White Americans supported high taxes—so long as they received the benefits.

The increasingly diametrically opposed policies of the Democrats and Republicans, which has been on display since the Obama administration, has instilled distrust amongst the parties and our government as a whole. Currently, trust in the government is at an all-time low at 17 percent.

Additionally, when American billionaires, almost regardless of party affiliation, are asked if they favor increasing taxes on the rich, almost all of them refute the documented social benefit of taxing the rich. Potential presidential candidate Howard Schultz, the former CEO of Starbucks, dismissed Alexandria Ocasio-Cortez’s proposed policy to return the top marginal tax rate back to 70 percent as “punitive.”

Earlier this year, at the Davos World Economic Forum, CEO Michael Dell of Dell Technologies, also dismissed AOC’s tax proposal saying, “I feel much more comfortable with our ability as a private foundation to allocate those funds than I do giving them to the government.”

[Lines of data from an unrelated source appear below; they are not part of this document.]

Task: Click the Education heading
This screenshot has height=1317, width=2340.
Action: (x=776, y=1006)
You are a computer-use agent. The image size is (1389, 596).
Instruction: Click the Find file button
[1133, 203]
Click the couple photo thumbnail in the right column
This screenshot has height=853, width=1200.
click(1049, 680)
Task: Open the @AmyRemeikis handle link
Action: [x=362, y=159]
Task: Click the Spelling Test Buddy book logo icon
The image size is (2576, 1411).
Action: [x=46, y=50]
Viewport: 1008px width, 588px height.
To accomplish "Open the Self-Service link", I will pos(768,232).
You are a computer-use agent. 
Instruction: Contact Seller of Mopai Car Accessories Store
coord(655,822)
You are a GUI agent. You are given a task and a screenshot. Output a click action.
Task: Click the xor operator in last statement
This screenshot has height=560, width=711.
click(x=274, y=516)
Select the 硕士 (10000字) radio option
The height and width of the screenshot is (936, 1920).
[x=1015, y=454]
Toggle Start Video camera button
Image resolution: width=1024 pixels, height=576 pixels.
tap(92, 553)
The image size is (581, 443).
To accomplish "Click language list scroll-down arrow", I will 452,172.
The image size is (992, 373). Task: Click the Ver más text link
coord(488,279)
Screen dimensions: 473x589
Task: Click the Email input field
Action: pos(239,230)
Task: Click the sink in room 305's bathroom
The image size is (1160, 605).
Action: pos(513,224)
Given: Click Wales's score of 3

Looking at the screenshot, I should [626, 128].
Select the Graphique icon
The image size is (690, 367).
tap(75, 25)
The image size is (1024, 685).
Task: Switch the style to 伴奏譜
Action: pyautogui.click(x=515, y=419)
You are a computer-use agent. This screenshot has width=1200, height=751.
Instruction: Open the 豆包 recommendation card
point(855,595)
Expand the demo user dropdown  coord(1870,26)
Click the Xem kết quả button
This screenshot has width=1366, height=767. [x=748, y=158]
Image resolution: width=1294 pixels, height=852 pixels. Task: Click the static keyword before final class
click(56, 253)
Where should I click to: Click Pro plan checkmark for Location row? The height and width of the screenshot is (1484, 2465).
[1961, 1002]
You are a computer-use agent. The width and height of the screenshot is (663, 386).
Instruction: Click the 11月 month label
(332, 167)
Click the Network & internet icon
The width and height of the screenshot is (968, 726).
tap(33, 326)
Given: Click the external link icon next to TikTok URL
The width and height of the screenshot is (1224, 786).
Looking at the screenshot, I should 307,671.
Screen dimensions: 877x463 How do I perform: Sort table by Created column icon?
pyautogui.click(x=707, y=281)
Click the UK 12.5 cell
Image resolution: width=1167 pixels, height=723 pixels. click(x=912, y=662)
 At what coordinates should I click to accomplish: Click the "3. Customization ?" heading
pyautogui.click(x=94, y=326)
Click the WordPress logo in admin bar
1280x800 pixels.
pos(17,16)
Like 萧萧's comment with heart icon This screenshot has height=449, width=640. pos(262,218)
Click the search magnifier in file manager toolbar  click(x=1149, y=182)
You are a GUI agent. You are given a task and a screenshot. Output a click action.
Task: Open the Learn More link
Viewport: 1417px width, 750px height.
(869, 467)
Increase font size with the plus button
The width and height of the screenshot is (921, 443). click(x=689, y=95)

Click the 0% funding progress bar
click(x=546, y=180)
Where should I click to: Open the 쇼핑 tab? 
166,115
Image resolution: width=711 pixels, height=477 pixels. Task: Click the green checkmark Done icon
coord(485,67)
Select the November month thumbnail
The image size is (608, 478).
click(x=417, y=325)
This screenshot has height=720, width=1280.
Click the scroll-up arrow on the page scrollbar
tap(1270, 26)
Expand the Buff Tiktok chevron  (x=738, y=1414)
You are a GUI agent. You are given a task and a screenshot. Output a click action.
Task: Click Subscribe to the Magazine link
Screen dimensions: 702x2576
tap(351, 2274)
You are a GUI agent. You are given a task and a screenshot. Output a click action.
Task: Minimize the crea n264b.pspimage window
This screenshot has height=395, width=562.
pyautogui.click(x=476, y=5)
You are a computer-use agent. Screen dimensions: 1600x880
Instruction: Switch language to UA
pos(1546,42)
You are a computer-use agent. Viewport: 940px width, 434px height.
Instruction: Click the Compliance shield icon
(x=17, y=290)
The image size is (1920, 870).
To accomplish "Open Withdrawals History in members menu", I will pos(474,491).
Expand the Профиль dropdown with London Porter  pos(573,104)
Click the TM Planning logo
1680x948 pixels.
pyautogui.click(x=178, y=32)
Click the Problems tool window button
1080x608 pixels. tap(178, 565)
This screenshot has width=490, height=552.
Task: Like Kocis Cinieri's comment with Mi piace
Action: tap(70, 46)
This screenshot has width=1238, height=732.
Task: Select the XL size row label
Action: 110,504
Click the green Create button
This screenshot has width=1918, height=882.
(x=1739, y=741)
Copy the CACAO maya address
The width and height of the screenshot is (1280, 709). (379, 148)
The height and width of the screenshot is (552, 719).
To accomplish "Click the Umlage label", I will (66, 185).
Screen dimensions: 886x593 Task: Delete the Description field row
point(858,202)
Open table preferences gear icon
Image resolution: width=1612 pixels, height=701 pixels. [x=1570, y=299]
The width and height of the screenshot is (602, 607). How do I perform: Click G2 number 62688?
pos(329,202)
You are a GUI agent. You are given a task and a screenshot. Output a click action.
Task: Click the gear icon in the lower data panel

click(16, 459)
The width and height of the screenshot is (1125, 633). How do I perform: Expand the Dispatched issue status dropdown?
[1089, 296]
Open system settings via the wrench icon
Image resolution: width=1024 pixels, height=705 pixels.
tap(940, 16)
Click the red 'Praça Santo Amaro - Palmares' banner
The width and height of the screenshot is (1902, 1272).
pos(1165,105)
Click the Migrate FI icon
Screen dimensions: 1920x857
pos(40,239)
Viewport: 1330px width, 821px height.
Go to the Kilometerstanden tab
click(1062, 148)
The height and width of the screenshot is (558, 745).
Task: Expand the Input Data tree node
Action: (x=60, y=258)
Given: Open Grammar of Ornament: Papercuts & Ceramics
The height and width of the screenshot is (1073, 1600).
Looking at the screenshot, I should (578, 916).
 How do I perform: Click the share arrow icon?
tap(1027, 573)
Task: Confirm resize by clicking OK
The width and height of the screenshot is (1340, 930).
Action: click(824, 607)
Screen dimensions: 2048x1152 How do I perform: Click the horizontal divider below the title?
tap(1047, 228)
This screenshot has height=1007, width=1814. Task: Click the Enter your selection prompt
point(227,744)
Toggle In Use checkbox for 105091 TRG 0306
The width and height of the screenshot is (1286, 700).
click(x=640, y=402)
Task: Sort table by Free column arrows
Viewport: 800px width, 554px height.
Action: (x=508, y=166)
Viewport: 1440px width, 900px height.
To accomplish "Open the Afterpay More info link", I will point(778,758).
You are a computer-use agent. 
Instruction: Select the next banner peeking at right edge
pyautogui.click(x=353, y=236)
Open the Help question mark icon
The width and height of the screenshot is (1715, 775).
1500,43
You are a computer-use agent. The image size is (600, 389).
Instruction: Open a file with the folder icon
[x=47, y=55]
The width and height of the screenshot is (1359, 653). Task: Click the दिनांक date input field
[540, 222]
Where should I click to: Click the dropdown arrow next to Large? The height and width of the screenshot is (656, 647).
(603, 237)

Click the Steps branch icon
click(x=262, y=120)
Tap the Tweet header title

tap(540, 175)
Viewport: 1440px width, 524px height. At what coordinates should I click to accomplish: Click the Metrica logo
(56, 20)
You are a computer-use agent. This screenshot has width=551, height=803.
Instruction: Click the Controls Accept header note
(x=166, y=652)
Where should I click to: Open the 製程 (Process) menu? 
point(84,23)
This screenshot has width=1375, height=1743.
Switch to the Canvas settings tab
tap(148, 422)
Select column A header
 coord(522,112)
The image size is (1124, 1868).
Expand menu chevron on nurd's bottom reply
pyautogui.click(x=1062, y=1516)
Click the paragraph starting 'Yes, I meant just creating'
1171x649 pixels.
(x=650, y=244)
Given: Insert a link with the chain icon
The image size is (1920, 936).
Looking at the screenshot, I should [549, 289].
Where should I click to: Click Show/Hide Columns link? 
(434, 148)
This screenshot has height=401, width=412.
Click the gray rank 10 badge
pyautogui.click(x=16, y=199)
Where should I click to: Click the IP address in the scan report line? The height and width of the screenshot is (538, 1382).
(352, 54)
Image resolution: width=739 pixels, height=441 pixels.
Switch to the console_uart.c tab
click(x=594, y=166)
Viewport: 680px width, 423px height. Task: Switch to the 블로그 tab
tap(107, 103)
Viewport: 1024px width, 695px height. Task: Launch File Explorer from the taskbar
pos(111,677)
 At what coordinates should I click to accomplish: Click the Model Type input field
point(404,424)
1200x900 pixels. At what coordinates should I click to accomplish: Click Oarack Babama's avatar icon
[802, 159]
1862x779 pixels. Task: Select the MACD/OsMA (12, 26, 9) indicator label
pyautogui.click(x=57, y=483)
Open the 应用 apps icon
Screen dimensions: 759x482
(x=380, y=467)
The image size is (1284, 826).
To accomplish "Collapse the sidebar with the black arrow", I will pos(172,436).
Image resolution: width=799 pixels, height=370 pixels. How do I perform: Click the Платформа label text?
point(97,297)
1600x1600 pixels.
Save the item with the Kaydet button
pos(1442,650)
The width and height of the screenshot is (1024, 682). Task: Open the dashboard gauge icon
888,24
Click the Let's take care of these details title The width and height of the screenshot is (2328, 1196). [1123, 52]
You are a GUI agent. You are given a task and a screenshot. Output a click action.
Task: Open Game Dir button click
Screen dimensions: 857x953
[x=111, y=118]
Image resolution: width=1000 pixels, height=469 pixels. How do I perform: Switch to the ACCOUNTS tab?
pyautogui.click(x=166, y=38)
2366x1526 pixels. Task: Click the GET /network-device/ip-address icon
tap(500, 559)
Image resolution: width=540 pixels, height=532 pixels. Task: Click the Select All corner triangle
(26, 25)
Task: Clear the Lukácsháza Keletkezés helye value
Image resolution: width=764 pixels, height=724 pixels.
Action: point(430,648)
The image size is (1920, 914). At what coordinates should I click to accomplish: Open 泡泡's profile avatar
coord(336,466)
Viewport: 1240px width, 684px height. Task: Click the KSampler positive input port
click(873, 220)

According to Forbes, Dell is the 25th richest man in the world with a net worth of $35.3 billion, Smith is the 355th with a net worth of $5 billion, and Schultz is at #617 with $3.5 billion.

All of this represents America’s sad Catch-22. We desperately need a government committed to equitably providing Americans with an education, and this includes addressing student loan debt and the growing cost of higher education. Yet we have very little trust in our government’s ability to implement these programs because we have never done it in a racially equitable way. Sadly, we have more faith in the alleged altruism of the rich because we have always depended on it for services despite knowing it will not solve our problems.

In the end, we ignore Warren’s policies and celebrate Smith’s philanthropy and get no closer to solving the problem. Hopefully, ensuring that all Americans get the “liberating gift” of an affordable education will be a major topic this year, and we can get closer to the equality America desperately needs.